Working mainly during the 1920s, Vertov promoted the concept of kino-pravda, or film-truth, through his newsreel series. His driving vision was to capture fragments of actuality which, when organized together, showed a deeper truth which could not be seen with the naked eye.

—Wikipedia Entry on ‘Kino Pravda’

In this series, which will run sporadically and when the material presents itself, I will cover documentaries which eschew the traditional forms of documentary style in favour of a more abstract (but not necessarily poetic) presentation of its subject matter, which seems to speak on a greater level than the sum of its parts.

All sorted?


‘Fragments of actuality’.

That’s the driving force often behind documentaries, to weave together the fragments of actual life and present them to us in only a way a film can. Life weaves its own path, with no regard for anything other than what has happened, what is happening, and what will happen. It can be frustrating though, to try and map the complex nexus of life onto a couple hours of experience.

Especially with a story such as this one.

Because sometimes stories in the real world, though they may not reach the operatic heights of fiction, matter and reveal a lot more to the world, simply because they’re true. They’re true, but more importantly they need to be seen to be believed.
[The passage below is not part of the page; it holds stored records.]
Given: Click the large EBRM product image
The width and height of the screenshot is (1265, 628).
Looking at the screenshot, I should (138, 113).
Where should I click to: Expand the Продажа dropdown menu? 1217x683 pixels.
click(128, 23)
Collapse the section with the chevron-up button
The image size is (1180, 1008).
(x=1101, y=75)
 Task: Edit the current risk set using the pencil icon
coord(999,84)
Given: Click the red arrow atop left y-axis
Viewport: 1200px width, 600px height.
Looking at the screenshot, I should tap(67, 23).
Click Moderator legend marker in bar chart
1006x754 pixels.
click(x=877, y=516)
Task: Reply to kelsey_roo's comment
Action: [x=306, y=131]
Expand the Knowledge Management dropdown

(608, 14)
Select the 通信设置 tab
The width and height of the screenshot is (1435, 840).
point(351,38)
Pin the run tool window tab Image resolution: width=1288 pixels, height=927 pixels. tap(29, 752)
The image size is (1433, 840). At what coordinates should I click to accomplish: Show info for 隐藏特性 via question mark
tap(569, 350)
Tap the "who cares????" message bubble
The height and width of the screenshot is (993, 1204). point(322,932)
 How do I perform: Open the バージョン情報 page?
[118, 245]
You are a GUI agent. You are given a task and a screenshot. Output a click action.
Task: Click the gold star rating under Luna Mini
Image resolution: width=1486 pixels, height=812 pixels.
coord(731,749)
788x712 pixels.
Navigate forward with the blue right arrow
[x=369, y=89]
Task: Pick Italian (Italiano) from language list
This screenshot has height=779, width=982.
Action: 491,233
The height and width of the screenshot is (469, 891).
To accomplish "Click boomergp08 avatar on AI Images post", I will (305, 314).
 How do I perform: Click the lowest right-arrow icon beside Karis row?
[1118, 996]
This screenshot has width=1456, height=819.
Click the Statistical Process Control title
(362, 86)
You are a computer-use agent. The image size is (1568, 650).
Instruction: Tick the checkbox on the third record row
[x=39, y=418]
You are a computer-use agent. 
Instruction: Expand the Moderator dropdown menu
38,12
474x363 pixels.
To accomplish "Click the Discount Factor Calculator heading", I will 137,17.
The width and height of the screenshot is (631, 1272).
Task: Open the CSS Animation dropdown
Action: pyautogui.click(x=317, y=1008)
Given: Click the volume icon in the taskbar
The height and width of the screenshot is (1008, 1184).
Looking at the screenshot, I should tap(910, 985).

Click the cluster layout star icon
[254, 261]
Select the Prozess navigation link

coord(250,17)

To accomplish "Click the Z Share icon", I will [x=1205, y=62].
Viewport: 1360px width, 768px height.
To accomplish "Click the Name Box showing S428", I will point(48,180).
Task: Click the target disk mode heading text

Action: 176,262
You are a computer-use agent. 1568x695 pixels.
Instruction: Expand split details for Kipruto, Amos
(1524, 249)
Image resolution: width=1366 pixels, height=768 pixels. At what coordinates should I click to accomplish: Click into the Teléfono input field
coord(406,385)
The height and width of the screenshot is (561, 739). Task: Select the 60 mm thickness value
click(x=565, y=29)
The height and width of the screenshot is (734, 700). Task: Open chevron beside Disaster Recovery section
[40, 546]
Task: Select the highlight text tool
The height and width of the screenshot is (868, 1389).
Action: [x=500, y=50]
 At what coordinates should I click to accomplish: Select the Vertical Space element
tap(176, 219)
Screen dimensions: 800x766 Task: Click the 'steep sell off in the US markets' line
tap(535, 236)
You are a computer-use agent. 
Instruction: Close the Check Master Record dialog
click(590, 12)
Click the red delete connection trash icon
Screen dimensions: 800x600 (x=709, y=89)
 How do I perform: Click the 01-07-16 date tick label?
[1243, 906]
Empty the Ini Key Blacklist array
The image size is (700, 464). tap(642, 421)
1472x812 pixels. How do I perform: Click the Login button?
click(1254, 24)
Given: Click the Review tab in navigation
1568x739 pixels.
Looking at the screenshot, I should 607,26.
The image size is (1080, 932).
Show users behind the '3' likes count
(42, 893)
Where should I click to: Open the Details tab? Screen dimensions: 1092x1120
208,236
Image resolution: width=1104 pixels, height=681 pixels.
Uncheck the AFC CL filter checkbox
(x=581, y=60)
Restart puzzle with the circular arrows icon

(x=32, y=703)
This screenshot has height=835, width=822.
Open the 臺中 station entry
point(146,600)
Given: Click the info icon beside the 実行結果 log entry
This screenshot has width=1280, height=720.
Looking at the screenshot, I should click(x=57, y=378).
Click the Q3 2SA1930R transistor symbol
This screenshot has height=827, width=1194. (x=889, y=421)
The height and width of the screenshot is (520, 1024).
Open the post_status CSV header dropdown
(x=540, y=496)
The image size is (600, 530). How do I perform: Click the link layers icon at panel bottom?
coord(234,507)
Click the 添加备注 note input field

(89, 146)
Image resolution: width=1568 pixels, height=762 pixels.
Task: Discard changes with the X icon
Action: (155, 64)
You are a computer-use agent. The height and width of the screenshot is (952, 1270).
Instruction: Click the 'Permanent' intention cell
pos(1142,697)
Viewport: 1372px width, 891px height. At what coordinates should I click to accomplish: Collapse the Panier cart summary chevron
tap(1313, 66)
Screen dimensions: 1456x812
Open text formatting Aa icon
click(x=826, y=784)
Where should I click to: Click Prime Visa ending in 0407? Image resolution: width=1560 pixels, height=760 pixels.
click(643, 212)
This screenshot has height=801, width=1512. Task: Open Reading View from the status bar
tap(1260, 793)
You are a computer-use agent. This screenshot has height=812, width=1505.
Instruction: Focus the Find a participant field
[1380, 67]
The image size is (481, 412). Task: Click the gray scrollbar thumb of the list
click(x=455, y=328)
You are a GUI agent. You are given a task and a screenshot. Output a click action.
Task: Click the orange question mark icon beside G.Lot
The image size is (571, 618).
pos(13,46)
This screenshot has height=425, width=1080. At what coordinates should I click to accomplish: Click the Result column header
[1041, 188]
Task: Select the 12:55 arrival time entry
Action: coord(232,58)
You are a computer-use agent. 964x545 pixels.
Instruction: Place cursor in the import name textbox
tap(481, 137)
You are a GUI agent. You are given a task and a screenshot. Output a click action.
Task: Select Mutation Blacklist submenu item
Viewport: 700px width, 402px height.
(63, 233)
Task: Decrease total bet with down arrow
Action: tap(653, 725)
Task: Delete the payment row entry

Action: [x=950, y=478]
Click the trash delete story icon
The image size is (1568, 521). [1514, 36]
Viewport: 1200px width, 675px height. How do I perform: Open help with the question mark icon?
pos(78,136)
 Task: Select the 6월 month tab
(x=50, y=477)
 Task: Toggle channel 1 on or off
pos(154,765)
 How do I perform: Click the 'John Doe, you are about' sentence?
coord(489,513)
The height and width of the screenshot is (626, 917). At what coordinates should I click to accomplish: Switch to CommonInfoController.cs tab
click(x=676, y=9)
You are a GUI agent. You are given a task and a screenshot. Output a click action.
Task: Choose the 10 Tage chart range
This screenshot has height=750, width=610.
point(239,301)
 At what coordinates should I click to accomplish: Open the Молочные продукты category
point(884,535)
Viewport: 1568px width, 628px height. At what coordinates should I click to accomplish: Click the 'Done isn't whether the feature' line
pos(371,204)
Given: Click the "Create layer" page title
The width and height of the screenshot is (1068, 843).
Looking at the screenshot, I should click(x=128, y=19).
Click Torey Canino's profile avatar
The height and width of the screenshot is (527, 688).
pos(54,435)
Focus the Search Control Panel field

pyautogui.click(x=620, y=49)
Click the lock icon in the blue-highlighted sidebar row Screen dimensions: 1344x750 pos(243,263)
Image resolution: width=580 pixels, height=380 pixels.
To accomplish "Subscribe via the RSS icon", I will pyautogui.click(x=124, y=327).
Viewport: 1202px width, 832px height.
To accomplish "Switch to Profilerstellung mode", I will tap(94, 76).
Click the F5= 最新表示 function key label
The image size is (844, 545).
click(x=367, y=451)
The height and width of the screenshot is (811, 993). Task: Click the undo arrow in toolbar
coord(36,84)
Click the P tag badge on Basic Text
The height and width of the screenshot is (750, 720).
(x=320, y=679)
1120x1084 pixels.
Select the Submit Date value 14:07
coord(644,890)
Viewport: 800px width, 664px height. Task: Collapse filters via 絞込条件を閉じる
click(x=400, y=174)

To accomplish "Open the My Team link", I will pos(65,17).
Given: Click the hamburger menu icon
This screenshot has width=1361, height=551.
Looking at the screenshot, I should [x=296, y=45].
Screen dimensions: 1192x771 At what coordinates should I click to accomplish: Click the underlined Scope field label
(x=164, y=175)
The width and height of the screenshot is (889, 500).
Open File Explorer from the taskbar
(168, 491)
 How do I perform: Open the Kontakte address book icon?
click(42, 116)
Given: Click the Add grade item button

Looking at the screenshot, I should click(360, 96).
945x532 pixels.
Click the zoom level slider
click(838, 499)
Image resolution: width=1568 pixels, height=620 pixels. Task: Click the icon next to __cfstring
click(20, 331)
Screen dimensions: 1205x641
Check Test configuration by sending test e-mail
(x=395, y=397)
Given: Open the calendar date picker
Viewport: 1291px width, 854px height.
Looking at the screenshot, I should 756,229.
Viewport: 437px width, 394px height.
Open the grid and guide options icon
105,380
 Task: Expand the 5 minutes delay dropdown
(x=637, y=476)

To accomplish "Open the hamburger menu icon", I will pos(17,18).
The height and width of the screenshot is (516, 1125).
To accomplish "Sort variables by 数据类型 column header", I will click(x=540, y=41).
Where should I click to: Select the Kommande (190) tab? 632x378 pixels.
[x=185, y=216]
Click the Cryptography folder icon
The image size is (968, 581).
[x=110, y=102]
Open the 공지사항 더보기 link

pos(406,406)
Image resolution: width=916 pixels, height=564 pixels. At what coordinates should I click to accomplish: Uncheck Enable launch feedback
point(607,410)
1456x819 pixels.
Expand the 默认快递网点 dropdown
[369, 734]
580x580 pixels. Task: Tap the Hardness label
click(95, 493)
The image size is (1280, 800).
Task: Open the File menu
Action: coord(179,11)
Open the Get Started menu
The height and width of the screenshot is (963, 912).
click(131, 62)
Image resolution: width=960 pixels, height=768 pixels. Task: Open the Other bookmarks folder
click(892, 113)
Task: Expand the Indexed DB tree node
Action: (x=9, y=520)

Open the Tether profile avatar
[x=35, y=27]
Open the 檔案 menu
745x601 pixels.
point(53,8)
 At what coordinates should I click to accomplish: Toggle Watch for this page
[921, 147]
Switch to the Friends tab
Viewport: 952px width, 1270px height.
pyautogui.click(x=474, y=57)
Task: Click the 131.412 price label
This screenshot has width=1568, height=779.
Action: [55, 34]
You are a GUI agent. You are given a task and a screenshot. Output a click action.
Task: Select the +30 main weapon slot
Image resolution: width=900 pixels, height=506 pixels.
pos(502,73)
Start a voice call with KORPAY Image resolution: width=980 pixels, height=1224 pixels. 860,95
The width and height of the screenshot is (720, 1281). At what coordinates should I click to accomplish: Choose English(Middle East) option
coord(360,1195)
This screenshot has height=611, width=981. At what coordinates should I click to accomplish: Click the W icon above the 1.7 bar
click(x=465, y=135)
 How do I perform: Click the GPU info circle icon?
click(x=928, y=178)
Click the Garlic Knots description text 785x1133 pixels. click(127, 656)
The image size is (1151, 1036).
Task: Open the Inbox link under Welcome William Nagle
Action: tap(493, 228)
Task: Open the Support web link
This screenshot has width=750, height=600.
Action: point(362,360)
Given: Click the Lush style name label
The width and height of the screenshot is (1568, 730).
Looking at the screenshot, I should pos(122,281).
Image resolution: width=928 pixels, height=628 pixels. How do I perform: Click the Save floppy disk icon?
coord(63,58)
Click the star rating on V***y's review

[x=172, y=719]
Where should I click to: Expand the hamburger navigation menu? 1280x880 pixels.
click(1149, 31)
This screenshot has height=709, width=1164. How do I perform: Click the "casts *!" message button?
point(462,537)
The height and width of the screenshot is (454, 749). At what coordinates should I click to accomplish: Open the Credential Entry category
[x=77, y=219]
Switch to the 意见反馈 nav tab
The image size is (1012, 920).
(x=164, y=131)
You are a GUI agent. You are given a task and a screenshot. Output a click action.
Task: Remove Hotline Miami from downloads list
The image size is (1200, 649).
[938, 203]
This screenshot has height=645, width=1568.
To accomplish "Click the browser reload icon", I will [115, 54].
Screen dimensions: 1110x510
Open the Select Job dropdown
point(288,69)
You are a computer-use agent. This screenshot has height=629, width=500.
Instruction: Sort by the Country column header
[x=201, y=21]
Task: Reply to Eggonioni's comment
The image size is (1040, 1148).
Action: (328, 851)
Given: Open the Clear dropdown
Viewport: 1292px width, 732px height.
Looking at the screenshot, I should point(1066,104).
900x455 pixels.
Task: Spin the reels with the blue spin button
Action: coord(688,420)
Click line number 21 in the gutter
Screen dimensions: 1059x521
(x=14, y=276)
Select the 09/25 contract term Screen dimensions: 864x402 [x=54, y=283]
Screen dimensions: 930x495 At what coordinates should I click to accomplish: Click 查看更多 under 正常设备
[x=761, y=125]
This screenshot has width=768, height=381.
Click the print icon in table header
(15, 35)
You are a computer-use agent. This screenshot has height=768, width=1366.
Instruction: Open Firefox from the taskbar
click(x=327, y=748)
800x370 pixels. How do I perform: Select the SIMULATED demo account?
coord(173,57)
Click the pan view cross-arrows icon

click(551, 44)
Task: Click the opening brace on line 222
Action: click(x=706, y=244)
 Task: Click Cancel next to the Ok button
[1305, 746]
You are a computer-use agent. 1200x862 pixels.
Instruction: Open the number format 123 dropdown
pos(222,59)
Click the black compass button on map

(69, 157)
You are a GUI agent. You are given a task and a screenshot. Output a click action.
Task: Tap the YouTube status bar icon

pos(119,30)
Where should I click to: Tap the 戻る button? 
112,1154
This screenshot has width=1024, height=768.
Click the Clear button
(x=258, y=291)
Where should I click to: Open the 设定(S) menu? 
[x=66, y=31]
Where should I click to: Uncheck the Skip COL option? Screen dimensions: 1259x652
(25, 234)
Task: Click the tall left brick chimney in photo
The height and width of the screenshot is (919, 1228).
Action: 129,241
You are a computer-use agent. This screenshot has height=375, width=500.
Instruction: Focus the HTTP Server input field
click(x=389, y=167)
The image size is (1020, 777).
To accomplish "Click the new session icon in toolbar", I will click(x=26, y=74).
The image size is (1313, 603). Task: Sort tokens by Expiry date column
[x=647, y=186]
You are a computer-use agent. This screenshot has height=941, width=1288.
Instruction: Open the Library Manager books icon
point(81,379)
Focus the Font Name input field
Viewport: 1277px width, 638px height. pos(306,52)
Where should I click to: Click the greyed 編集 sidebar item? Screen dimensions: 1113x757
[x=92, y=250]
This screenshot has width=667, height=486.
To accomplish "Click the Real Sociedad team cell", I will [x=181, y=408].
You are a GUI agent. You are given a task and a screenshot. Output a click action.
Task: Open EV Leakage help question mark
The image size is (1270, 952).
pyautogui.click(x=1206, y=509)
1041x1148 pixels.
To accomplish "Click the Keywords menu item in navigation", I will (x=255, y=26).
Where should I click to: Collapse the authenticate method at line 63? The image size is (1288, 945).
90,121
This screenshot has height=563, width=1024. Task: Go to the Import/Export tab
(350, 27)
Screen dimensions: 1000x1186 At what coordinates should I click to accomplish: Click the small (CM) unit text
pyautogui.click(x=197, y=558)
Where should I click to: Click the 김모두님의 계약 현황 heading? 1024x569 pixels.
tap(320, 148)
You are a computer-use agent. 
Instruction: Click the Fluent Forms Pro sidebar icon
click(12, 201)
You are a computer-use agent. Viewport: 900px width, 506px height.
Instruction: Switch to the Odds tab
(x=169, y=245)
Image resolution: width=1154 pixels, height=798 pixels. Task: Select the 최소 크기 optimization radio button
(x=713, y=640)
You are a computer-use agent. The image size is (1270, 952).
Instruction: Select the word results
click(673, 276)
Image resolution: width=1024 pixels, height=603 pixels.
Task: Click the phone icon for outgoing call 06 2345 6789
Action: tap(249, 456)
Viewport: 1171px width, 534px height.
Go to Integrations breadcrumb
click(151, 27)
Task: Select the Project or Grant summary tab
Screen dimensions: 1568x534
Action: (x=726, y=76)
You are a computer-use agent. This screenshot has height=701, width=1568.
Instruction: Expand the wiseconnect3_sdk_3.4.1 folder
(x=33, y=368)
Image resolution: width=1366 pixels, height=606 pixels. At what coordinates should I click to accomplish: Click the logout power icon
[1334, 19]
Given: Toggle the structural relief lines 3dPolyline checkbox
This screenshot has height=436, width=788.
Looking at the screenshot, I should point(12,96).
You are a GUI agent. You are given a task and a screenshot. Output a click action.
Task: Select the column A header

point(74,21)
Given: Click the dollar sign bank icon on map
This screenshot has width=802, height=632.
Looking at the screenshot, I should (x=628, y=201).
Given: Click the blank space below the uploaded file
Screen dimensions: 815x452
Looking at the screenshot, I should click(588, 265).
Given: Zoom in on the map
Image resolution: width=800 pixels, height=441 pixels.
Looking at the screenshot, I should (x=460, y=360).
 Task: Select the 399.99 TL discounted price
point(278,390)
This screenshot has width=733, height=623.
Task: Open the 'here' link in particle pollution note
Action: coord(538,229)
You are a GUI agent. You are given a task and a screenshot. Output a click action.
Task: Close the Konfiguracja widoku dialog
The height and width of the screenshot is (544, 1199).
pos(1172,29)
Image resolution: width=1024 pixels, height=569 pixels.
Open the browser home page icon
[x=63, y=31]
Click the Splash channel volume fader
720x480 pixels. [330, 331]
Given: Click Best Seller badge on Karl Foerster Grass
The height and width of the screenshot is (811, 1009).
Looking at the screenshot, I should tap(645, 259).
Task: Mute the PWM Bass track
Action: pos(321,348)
The story of Edward Galland, David Kellman and Robert Shafran is one which should be logged in humanity’s ‘bizarre’ folder indefinitely. Three identical brothers separated at birth for reasons which rapidly are revealed to be ominous at best, who come to know and meet each other at the age of 19, before their lives take off into a media whirlwind and into a spider’s web of secrecy, pain and scientific investigations. The film circles deeper and deeper into an ethical maelstrom of human nature which eventually spins you out back into the world, drenched in the knowledge of a story which is real, and shocking.

But a documentary is not just a 1:1 representation of real life, and director Tim Wardle delicately sutures the entire story together, drafting and redrafting the story as it continues to unfold. Each interview is a Russian doll, exposing the secrets and the hidden figures lurking in the wings of the story. Archival news clips are strung together under a common narration, emphasising the audience to see what is necessary at the time, only for those same clips to be reconstituted later under a deeper layer of understanding. What is beautifully drawn out of the film’s subjects, not through any particularly intense interrogations, is the continued revelations of information becoming part of the story. The events and timeline of the case are not depersonalised, it is not a maze to be solved.

One of the reasons for this is simply because the film is so earnestly concerned with the real tragedy, the real existential story of the brothers themselves. Audiences love thrillers, and conspiracies are notoriously tantalising, but the film really only goes as far as to show how the mechanisms at work have so deeply affected and grown the colossal void or absence that being separated did to the brothers as a whole. More than anything, the film frames their experiences, their resilience and sense of loss as the centrepiece of the story. It’s documentary 101: show the humanity, whatever the form, and it pulls it off in a deeply moving, mind-boggling way.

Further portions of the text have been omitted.